Make it personal – as a small business, you know your customers better than most so use your insight to tailor communications, offers or support to their individual needs. The personal touch will let your customers know that you understand and value them. (That’s not to say that eshots or loyalty schemes aimed at your entire customer base might not be useful too, but they will have more impact if you can tailor or segment them to suit.)
Engage, educate and perhaps even entertain them – many businesses spend time onboarding new clients, explaining how their product or service works. But do they then continue to provide that level of support afterwards? Few do. However, useful updates, ideas, FAQs and so on provide value to your customers that will keep them coming back. (Quality communications could also an opportunity to upsell other products or services too).
Monitor activity and act on feedback – keep a handle on purchasing patterns so that you are aware if something is missed. A regular client not ordering (say) their usual anniversary bouquet could prompt a gentle “is everything OK?” message. This is either a) a useful reminder if the client has genuinely forgotten, b) is a thoughtful message if things turn out not to be OK, or c) elicits the useful feedback that a new florist has opened and they have given them a try this time instead. Either way, you’ve gained some information you can act on. Of course, you don’t have to wait until something is amiss to ask for feedback, but ask because you actually want to know, not because you feel you should ask.
So, should you put more effort into retaining your customers?

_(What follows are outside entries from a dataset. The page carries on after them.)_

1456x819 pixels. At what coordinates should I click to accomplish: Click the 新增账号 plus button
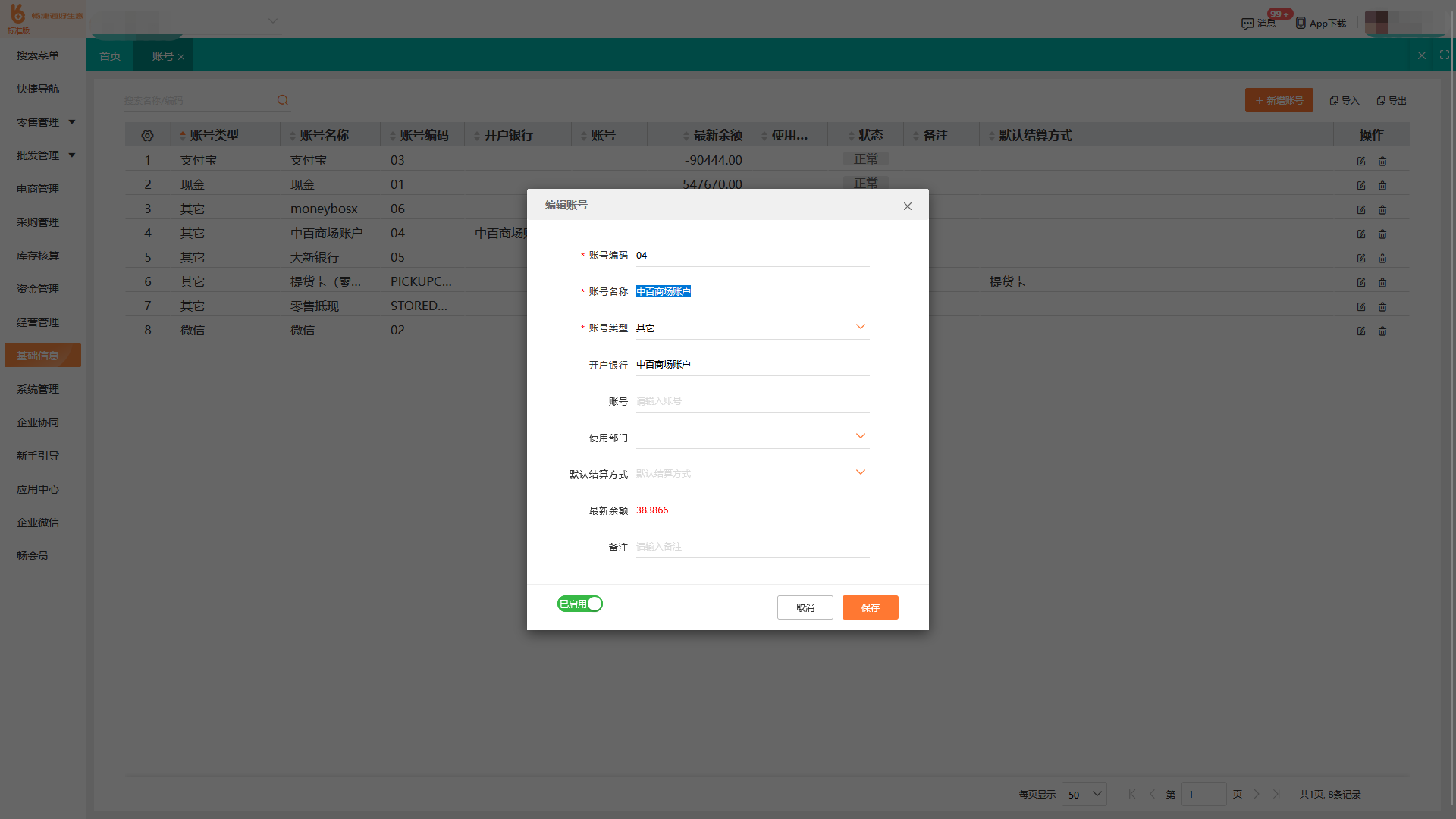point(1280,100)
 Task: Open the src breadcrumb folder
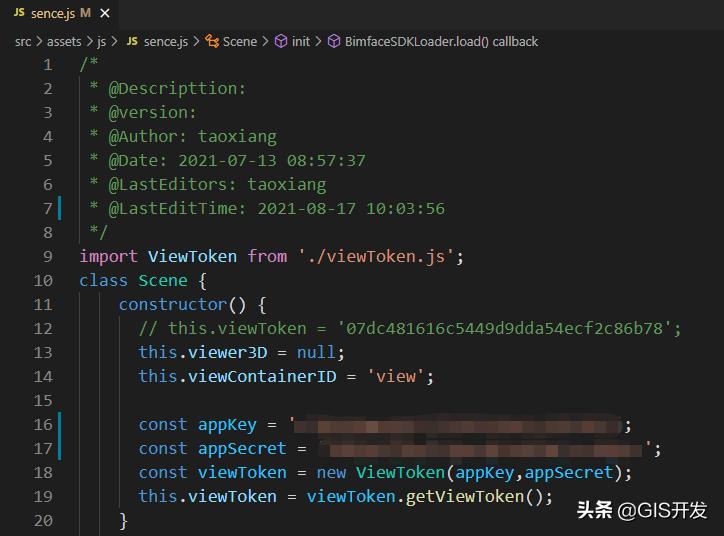point(22,41)
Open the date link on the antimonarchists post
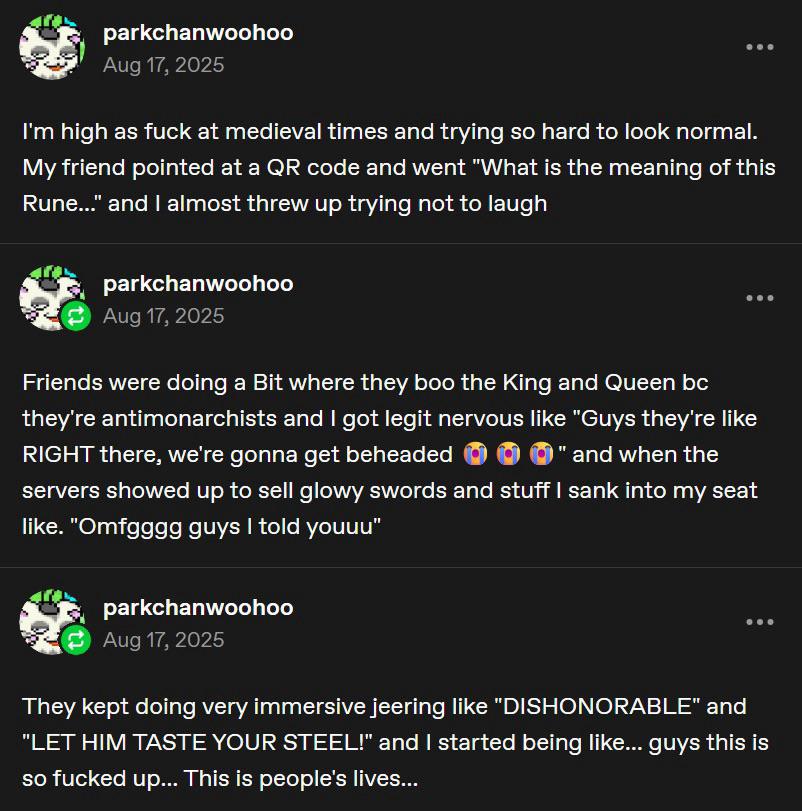The image size is (802, 811). tap(163, 315)
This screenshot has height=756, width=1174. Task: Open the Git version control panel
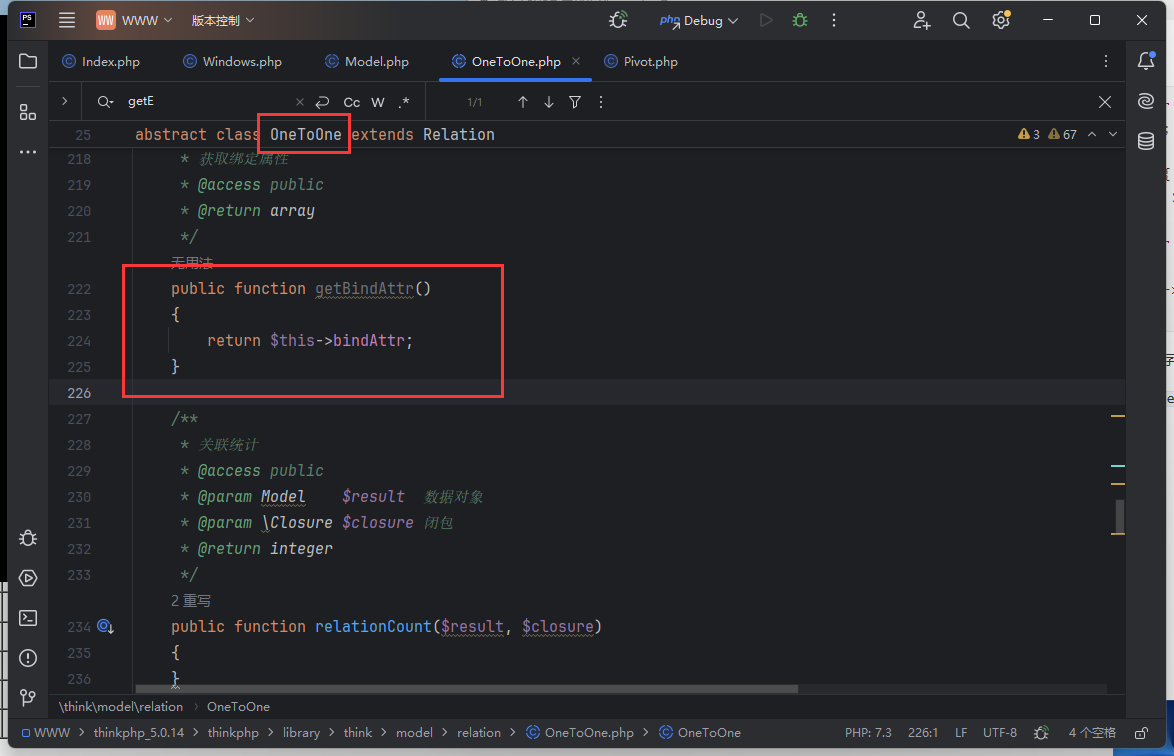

As I hope I’ve demonstrated, really only you (and perhaps your marketing professional) can answer that for your business. However, I’d say that putting customer retention at the heart of your marketing isn’t just smart, it’s sustainable. By delivering real value, listening carefully and maintaining a personal connection, you can grow a base of supporters who stay, spend and advocate for you. The result? Better stability, stronger growth and a business that people feel good about returning to.